_Dataset excerpt_
+++

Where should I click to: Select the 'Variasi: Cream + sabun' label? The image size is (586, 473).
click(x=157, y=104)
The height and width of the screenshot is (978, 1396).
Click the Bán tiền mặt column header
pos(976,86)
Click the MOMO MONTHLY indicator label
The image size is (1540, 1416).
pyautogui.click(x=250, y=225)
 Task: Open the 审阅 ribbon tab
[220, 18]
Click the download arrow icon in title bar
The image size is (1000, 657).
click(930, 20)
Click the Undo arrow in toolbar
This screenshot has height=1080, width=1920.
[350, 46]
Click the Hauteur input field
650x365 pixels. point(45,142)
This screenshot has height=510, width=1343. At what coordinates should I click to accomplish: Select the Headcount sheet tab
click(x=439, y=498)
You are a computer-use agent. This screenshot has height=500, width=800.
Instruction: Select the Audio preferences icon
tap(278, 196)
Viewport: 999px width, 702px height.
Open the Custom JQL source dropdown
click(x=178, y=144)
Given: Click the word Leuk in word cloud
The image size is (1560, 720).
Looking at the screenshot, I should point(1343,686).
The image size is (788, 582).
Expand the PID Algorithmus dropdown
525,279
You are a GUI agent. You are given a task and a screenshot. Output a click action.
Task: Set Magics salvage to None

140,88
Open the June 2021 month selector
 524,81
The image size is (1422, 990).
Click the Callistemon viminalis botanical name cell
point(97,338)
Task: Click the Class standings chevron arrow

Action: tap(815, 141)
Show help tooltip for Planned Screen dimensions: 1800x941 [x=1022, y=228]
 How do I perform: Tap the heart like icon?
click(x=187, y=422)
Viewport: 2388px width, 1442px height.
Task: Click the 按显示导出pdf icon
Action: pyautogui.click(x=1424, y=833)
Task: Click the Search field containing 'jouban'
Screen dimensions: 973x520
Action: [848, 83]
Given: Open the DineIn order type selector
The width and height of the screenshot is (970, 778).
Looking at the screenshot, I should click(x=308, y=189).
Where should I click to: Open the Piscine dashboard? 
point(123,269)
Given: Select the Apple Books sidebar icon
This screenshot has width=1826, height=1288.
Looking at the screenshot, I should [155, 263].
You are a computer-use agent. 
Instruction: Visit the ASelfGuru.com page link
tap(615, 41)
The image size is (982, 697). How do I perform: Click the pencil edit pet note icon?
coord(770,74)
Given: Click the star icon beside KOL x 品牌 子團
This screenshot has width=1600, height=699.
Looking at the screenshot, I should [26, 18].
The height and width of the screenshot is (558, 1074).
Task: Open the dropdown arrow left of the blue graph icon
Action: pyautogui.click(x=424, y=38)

+++

_Your task_
Copy out the lines of the rows above without any change, beginning at the line that contains "Task: Open the 审阅 ribbon tab" and ending after the line that contains "Looking at the screenshot, I should point(1343,686).".

_Finished answer_
 Task: Open the 审阅 ribbon tab
[220, 18]
Click the download arrow icon in title bar
The image size is (1000, 657).
click(930, 20)
Click the Undo arrow in toolbar
This screenshot has height=1080, width=1920.
[350, 46]
Click the Hauteur input field
650x365 pixels. point(45,142)
This screenshot has height=510, width=1343. At what coordinates should I click to accomplish: Select the Headcount sheet tab
click(x=439, y=498)
You are a computer-use agent. This screenshot has height=500, width=800.
Instruction: Select the Audio preferences icon
tap(278, 196)
Viewport: 999px width, 702px height.
Open the Custom JQL source dropdown
click(x=178, y=144)
Given: Click the word Leuk in word cloud
The image size is (1560, 720).
Looking at the screenshot, I should point(1343,686).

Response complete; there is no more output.